Face-to-face communication
Patients experiencing delirium often cannot process complex information. Communication with the patient needs to be done in short, simple, and concrete phrases, preferably face-to-face. Call the patient by name, and state your name each time you interact with the patient. Explain interventions before attempting them. At times when patients seem more lucid, inform them of their progress.
If the patient is hallucinating, the nurse should clarify reality with statements like “I understand you are seeing spiders on the walls, but there are no spiders here. I know you are frightened by what you are seeing, and I will have someone stay here with you for a while.”
If a patient becomes verbally abusive, nursing staff should ignore the comments and focus on what the person is feeling, using a calm and empathetic manner. A person who is delirious may become combative. If this occurs, the nurse needs to set firm and clear limits. In a calm, controlled voice the nurse should acknowledge what the patient is feeling, but let the patient know that he or she will not be allowed to hurt anyone.
Managing pain appropriately is also important since uncontrolled pain will contribute to restlessness and agitation. Since the person is not able to communicate, nurses must be able to recognize other signs of pain, such as grimacing and restlessness.5
Adjusting the environment
Both understimulation and overstimulation should be avoided. Absence of cues about the time of day and the hospital situation can add to confusion. Activity, light, and noise — including noise from overhead paging and machines — should be monitored. Unless absolutely necessary, patients should not be awakened at night since sleep deprivation will worsen the symptoms of delirium.
Clocks and calendars help orient the person. Whenever possible, a consistent staff — particularly a primary nurse who is familiar to the patient and will offer orientation regularly — is helpful. Television and radio offer diversion, but should not be left on continuously, and relaxing programs should be selected. If a patient is accustomed to wearing glasses or using hearing aids, they should be available. Maintaining activity will also help reduce confusion; if the patient is not ambulatory, full range of motion should be done three or four times daily.
If family members or friends are staying at the bedside, they can read the newspaper or a magazine to patients, which will calm and reorient them. Most importantly, nurses can reassure the patient and family that the delirium is temporary and will clear as the underlying condition improves. Educating the family is an important part of the nursing responsibility in caring for a person experiencing delirium.

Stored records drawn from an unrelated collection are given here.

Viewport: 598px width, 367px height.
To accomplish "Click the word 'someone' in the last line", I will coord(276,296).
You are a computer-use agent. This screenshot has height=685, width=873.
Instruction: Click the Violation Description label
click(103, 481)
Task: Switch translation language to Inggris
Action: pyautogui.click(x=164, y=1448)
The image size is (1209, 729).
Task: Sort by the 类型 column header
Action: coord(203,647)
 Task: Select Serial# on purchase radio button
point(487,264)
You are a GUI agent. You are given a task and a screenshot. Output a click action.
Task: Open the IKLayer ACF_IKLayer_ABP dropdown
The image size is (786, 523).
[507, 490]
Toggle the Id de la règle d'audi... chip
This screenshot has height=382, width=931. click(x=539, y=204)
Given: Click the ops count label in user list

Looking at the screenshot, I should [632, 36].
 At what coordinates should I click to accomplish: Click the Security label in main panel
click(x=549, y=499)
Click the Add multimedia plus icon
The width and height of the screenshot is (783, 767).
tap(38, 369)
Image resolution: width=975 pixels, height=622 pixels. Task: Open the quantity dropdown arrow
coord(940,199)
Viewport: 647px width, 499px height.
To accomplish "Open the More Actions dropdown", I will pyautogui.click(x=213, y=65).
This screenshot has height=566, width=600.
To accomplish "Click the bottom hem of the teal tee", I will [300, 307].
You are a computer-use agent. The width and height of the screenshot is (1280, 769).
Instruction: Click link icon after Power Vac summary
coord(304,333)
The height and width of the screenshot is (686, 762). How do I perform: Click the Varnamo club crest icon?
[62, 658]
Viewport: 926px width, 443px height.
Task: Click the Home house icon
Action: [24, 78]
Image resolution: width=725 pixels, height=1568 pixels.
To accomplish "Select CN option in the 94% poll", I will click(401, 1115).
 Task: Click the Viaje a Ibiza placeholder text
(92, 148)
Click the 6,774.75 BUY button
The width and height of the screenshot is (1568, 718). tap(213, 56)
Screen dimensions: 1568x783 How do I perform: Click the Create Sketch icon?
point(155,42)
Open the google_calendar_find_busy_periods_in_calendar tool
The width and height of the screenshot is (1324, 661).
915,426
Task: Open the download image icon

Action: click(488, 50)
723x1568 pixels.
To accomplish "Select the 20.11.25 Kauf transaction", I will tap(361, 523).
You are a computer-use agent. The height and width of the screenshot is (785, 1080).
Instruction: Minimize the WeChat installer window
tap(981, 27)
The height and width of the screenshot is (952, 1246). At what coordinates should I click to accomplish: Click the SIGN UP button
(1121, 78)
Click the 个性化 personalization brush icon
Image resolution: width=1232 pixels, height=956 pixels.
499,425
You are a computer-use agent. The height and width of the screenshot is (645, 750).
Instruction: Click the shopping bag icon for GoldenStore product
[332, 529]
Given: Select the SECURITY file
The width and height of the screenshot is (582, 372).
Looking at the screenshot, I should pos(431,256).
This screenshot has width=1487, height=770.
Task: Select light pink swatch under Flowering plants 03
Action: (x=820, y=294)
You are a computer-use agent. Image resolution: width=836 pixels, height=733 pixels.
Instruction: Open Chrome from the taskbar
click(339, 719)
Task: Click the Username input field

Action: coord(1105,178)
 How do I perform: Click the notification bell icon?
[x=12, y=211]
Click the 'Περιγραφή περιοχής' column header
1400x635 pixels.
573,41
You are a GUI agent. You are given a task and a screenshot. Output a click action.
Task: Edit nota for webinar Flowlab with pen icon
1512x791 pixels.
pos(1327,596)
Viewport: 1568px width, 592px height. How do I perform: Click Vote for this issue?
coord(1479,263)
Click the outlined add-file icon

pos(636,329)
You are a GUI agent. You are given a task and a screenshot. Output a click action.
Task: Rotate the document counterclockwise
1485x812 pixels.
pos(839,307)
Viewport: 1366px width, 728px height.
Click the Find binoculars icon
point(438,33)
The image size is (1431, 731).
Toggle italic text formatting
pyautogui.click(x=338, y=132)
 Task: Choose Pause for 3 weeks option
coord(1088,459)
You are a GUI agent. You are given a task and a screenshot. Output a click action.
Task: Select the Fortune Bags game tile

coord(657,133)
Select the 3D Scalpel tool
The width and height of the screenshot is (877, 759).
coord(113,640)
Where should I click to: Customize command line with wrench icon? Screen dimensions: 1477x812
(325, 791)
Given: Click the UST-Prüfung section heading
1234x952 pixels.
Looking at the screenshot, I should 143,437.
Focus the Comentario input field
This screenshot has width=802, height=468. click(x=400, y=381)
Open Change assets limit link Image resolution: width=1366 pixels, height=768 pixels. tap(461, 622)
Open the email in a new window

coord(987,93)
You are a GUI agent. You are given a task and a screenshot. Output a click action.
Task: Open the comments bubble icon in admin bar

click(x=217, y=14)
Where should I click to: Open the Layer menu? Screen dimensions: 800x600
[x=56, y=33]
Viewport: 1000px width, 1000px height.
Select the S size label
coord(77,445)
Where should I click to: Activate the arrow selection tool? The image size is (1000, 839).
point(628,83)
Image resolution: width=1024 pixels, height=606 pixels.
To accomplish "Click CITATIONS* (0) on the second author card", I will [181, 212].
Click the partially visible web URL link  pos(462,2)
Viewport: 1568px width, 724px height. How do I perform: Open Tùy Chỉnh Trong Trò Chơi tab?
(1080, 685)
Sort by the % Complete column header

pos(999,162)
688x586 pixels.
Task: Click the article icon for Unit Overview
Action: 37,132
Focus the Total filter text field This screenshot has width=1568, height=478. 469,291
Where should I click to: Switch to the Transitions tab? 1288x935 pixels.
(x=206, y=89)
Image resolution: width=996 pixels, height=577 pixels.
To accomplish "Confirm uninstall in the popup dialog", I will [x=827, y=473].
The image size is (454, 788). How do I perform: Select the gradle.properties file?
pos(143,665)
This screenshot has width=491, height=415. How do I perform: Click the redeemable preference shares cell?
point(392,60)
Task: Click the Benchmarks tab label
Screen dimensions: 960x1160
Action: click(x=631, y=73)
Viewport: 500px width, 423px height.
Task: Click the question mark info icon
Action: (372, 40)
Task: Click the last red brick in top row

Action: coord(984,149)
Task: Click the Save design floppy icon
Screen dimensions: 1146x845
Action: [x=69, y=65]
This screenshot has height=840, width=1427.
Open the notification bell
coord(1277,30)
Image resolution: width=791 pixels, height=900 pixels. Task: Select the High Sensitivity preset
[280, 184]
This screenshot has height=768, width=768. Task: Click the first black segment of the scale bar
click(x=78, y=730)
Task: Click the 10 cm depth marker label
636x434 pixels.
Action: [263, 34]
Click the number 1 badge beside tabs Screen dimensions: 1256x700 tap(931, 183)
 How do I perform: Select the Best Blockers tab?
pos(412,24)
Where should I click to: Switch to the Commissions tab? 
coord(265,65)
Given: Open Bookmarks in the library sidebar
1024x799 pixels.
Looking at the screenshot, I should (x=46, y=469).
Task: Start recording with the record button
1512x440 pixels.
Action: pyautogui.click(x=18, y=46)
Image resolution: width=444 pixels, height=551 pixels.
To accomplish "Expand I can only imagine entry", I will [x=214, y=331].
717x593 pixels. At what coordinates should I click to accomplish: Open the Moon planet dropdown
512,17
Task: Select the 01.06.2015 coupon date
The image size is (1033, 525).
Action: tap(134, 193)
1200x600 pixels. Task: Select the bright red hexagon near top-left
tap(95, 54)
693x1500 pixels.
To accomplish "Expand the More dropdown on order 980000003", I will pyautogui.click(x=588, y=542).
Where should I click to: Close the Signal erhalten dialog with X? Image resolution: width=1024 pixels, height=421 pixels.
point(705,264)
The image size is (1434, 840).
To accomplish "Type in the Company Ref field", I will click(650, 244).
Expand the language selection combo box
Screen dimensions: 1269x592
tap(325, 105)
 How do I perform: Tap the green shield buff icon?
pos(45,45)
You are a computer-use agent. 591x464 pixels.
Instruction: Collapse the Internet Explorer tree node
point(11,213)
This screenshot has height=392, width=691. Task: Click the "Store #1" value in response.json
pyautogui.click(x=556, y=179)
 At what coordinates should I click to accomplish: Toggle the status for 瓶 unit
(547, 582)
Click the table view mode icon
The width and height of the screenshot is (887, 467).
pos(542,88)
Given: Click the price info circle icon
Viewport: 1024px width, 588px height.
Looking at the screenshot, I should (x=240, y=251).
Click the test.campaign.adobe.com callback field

If delirium persists, consults with a neurologist and a psychiatrist may be indicated. If severe, behavior disturbances may require the use of psychotropic medications, such as haloperidol, risperidone, and olanzapine (Zyprexa).3 Medications need to be used carefully since they can contribute to confusion.
Delirium is a serious medical syndrome that can occur in a variety of medical circumstances. Nurses are often the first to recognize the significant change in the patient’s condition, but at other times miss identifying the symptoms. Nurses need skills in cognitive assessment and environmental management of symptoms to help reduce the morbidity and mortality often associated with delirium.